📝

Connection between OLS and Differences in Averages

In cases where the primary variable of interest is binary, the regression of any outcome variable on this binary variable is just a difference in means or the naive difference. But don’t let me just tell you this to make you believe it; let’s derive it.
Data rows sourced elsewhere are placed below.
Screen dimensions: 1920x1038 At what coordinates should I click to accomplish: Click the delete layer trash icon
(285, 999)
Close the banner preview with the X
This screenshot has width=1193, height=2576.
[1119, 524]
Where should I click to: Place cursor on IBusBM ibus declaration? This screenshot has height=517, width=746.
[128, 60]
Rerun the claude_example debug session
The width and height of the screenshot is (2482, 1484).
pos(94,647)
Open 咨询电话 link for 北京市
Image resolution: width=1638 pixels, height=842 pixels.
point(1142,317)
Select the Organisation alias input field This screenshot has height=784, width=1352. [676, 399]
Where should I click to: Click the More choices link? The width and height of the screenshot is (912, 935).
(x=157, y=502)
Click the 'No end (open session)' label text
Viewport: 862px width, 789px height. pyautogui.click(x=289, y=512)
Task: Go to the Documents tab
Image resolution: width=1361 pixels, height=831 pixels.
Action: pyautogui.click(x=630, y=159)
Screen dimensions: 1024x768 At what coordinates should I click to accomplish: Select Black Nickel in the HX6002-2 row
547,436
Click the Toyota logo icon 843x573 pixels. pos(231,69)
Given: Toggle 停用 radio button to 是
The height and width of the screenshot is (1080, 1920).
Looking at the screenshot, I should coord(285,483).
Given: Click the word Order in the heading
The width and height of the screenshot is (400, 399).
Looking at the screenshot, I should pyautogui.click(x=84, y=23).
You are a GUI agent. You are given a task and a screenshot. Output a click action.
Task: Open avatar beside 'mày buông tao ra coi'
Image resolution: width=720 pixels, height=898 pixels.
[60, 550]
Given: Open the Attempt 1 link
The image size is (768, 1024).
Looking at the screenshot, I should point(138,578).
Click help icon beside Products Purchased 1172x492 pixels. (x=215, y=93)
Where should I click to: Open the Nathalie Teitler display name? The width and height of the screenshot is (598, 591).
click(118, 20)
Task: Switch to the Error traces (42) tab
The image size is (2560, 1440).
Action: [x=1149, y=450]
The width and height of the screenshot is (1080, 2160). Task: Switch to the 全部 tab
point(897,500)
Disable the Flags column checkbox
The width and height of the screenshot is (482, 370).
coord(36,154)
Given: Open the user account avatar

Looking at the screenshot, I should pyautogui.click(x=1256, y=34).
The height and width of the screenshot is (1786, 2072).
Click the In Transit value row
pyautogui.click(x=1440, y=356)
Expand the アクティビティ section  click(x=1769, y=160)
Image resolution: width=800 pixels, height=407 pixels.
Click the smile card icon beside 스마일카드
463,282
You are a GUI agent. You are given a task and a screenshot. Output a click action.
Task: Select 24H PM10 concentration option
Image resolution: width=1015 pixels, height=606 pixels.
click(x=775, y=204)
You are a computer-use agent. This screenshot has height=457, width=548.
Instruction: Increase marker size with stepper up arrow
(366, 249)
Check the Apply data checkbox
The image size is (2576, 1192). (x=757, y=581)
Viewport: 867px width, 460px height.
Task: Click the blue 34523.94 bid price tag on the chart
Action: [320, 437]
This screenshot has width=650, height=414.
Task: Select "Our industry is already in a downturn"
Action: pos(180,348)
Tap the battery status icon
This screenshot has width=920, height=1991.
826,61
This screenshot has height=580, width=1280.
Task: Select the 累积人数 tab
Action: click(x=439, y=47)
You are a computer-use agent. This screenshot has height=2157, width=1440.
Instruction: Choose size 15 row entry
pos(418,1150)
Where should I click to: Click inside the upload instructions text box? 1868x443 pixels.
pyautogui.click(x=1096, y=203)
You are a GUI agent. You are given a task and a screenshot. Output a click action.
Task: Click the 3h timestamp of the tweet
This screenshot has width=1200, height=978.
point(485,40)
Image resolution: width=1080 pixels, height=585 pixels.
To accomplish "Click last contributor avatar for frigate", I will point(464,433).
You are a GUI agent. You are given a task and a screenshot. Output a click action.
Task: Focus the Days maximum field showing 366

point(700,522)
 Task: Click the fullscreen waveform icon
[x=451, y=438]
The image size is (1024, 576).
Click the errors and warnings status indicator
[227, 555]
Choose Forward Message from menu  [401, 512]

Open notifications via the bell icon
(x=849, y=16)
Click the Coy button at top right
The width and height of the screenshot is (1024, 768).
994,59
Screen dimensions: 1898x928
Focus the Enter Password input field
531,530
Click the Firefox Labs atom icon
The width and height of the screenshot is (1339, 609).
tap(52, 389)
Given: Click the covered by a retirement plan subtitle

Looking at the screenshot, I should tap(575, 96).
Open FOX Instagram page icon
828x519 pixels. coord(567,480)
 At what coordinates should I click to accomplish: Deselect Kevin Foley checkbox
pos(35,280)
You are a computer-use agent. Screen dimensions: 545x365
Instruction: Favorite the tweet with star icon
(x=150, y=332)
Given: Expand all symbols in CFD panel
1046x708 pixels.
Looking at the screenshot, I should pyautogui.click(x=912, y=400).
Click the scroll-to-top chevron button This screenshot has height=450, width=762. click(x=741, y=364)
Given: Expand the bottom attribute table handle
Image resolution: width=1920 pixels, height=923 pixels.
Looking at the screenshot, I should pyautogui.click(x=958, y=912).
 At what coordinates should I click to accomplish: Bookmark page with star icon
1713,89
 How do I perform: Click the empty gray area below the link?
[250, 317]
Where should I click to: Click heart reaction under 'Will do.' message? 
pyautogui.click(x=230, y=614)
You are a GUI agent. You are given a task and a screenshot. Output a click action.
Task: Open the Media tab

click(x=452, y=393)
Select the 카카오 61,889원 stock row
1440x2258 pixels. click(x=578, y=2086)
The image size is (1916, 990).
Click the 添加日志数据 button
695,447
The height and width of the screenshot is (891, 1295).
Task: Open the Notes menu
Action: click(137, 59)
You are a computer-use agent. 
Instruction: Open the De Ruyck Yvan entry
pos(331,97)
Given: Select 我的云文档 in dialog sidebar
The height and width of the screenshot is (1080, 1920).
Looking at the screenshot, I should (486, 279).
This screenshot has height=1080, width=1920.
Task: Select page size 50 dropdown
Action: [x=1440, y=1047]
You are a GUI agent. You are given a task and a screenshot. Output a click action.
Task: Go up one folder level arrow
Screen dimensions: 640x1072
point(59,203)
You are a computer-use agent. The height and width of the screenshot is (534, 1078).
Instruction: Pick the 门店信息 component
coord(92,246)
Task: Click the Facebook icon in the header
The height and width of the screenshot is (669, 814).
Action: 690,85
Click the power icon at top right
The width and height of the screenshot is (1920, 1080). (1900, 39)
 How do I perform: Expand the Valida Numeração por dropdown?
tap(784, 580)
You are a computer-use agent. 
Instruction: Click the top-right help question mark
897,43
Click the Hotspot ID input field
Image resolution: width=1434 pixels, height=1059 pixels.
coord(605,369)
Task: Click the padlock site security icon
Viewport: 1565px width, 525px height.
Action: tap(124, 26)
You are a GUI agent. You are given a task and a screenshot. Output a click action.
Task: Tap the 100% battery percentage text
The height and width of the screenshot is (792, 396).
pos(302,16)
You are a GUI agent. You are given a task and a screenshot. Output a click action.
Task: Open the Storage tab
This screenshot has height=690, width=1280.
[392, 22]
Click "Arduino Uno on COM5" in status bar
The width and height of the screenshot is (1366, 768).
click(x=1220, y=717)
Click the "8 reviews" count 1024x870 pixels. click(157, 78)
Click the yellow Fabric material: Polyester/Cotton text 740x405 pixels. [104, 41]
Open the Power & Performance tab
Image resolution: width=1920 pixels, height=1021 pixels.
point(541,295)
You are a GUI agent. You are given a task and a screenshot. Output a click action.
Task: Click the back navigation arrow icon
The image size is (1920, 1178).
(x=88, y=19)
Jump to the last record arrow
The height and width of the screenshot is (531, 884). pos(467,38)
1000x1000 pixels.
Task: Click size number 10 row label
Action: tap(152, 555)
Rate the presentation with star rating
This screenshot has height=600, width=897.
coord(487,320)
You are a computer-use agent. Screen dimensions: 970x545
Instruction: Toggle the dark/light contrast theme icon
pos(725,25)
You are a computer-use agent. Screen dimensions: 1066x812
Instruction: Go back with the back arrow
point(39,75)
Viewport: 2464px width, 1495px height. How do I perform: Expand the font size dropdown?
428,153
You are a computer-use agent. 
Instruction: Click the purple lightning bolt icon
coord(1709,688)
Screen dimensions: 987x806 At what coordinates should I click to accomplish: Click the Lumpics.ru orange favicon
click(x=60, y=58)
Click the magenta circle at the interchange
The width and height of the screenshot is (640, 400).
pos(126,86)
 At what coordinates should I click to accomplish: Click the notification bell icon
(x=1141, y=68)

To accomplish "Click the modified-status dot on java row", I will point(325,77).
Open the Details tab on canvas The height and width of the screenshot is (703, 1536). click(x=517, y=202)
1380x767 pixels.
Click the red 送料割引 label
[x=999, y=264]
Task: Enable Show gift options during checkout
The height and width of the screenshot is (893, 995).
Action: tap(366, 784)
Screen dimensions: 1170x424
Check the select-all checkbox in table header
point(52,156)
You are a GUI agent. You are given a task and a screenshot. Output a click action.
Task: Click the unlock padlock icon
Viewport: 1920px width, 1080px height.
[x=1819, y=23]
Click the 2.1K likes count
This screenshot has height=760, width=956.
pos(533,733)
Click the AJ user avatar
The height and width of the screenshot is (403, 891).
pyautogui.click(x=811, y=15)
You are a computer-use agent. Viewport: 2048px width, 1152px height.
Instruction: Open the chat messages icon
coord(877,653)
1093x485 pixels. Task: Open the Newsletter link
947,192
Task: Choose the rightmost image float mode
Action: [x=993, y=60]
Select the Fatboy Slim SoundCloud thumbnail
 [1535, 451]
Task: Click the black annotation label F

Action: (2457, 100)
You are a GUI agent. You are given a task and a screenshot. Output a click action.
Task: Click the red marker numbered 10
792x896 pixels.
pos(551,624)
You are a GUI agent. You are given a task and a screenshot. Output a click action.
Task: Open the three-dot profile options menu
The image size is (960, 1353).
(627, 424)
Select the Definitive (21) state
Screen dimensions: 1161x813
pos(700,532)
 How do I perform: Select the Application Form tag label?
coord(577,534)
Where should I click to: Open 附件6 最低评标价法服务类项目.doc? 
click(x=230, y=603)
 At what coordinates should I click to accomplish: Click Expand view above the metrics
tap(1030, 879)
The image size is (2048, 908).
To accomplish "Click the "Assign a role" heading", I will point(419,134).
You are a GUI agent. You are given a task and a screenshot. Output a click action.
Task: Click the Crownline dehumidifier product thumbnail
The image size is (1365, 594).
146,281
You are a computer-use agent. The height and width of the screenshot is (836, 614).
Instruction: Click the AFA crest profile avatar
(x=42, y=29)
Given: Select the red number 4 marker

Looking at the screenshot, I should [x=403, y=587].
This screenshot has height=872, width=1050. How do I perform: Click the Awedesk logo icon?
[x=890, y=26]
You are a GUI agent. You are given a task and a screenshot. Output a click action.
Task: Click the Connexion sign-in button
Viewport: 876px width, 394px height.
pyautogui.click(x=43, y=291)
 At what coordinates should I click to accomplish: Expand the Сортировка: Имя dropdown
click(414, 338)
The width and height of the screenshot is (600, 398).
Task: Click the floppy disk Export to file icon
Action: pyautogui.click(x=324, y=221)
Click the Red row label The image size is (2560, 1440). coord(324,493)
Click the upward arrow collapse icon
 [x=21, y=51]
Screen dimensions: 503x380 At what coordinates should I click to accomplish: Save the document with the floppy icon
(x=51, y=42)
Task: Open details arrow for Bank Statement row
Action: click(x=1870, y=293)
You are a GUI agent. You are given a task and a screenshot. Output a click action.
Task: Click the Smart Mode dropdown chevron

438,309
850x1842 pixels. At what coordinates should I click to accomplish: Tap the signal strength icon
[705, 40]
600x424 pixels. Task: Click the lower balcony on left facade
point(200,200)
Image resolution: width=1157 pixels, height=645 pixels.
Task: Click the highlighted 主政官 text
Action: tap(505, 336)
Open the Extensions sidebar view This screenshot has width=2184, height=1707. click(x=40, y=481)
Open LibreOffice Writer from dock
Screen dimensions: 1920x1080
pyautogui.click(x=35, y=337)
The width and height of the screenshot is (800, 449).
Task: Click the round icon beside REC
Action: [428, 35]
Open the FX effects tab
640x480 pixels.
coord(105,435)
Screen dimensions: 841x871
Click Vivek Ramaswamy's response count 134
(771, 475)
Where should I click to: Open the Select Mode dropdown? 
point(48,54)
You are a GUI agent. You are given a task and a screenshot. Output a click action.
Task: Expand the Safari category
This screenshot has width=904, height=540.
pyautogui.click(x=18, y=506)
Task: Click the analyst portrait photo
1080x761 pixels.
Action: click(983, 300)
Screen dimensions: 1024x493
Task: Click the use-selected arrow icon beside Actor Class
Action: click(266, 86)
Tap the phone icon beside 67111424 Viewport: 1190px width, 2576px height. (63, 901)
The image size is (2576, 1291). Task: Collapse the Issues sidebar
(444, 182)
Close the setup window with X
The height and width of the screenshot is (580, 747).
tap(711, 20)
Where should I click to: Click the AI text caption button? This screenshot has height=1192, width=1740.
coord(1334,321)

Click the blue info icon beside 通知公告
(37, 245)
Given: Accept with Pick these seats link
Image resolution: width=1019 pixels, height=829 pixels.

Let’s say we have the following regression:

$Y = \alpha + \delta D + \varepsilon$ , where:

Y is the dependent variable,
D is a binary (indicator) variable.
$\alpha$ is the intercept
$\delta$ is the coefficient of interest, and
$\epsilon$ is the error term.

Step 1: Taking Expectations

Since D is binary, we compute the expected value of $Y$ Conditional on D:

When $D = 0$ :

$E[Y | D = 0] = \alpha + \delta(0) + E[\varepsilon | D=0] = \alpha$

Assuming $E[\varepsilon | D=0] = 0$

When $D = 1:$

$E[Y | D = 1] = \alpha + \delta(1) + E[\varepsilon | D=1] = \alpha + \delta$

Assuming $E[\varepsilon | D=1] = 0$

These assumptions are essentially a version of unbiasedness

Step 2: Difference in Means Interpretation

The coefficient $\delta$ represents the difference in the expected values of $Y$ for the two groups:

$E[Y | D=1] - E[Y | D=0] = (\alpha + \delta) - \alpha = \delta.$

Thus, $\delta$ captures the difference in the mean outcome between the treatment group $D=1$ and the control group $D=0$

Now notice that without the assumptions the subtraction above would be

E[Y | D=1] - E[Y | D=0] = (\alpha+\delta+E[\varepsilon | D=1]) - (\alpha+E[\varepsilon | D=0]) \\ =E[\varepsilon | D=1] -E[\varepsilon | D=0]+\delta

If we don’t assume unbiasedness, then the difference in means give us the causal effect $\delta$ plus bias, and here it is written in a different way. This would also be true for regression.